To find this, we use the formula: $$P(B \mid A) = \frac{P(A \cap B)}{P(A)}$$.
This means we divide the chance of both A and B happening by the chance of A happening.

Question1.step3 (a. Performing the calculation for $$P(B \mid A)$$)

We are given $$P(A) = 0.4$$ and $$P(A \cap B) = 0.12$$.
We need to calculate $$0.12 \div 0.4$$.
To make the division easier, we can think of 0.4 as 4 tenths and 0.12 as 12 hundredths.
We can multiply both numbers by 10 to move the decimal one place to the right:
$$0.12 \times 10 = 1.2$$
$$0.4 \times 10 = 4$$
Now we divide 1.2 by 4.
We can think of 1.2 as 12 tenths.
$$12 \text{ tenths} \div 4 = 3 \text{ tenths}$$
So, $$1.2 \div 4 = 0.3$$.
Therefore, $$P(B \mid A) = 0.3$$.

**step4** b. Understanding mutually exclusive events

Events are called "mutually exclusive" if they cannot happen at the same time. If they cannot happen at the same time, then the chance of both events happening ($$P(A \cap B)$$) must be 0.

**step5** b. Checking if events A and B are mutually exclusive

We are given that $$P(A \cap B) = 0.12$$.
Since 0.12 is not equal to 0, it means that there is a chance that both event A and event B can happen at the same time.
Therefore, events A and B are not mutually exclusive.

**step6** c. Understanding independent events

Events are called "independent" if the happening of one event does not affect the chance of the other event happening.
Mathematically, if events A and B are independent, then the chance of both A and B happening ($$P(A \cap B)$$) is equal to the chance of A happening multiplied by the chance of B happening ($$P(A) \times P(B)$$).

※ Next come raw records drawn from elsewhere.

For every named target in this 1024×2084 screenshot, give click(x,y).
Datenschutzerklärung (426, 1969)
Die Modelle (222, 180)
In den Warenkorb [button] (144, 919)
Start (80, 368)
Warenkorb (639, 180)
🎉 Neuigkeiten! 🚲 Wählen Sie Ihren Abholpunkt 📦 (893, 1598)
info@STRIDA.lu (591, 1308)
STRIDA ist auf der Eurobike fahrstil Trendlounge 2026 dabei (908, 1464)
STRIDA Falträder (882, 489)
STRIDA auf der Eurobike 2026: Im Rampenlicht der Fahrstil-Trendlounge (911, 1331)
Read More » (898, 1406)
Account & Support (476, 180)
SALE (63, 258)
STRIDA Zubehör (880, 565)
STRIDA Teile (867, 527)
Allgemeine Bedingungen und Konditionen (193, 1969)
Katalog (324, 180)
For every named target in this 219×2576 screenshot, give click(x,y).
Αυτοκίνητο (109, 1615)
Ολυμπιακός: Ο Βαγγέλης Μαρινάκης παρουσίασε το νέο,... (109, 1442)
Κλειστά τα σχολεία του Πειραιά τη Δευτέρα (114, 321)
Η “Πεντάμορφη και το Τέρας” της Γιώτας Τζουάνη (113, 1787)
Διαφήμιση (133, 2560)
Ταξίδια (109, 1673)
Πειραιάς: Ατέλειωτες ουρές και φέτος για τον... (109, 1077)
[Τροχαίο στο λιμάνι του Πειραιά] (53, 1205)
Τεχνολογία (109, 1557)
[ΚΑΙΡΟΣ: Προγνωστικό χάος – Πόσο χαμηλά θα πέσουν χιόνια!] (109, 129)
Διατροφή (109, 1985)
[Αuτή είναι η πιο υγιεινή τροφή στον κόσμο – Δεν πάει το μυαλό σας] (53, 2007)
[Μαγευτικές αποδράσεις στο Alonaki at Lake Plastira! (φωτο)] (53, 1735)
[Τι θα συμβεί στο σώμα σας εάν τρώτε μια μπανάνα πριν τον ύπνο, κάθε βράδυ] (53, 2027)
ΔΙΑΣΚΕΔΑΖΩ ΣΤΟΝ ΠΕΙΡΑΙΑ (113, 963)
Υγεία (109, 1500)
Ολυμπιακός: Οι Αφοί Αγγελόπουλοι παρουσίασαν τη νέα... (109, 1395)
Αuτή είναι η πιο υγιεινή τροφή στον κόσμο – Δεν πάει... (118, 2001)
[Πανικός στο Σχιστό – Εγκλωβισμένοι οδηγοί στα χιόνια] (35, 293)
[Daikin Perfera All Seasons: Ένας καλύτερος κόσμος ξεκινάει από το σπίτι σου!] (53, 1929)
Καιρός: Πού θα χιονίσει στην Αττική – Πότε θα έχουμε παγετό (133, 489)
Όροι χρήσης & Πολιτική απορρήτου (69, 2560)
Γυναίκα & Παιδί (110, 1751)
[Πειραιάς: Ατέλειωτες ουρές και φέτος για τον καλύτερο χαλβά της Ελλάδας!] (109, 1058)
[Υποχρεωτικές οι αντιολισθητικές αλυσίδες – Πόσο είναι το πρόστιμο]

**step7** c. Checking for independence

We are given $$P(A) = 0.4$$ and, for this part of the problem, $$P(B) = 0.3$$. We also know $$P(A \cap B) = 0.12$$.
First, let's calculate $$P(A) \times P(B)$$.
$$P(A) \times P(B) = 0.4 \times 0.3$$
To multiply 0.4 by 0.3, we can multiply the numbers without the decimals:
$$4 \times 3 = 12$$
Since there is one digit after the decimal point in 0.4 and one digit after the decimal point in 0.3, there will be a total of two digits after the decimal point in the answer.
So, $$0.4 \times 0.3 = 0.12$$.

**step8** c. Comparing and concluding for independence

We calculated that $$P(A) \times P(B) = 0.12$$.
We were given that $$P(A \cap B) = 0.12$$.
Since $$P(A \cap B)$$ (which is 0.12) is equal to $$P(A) \times P(B)$$ (which is also 0.12), the events A and B are independent.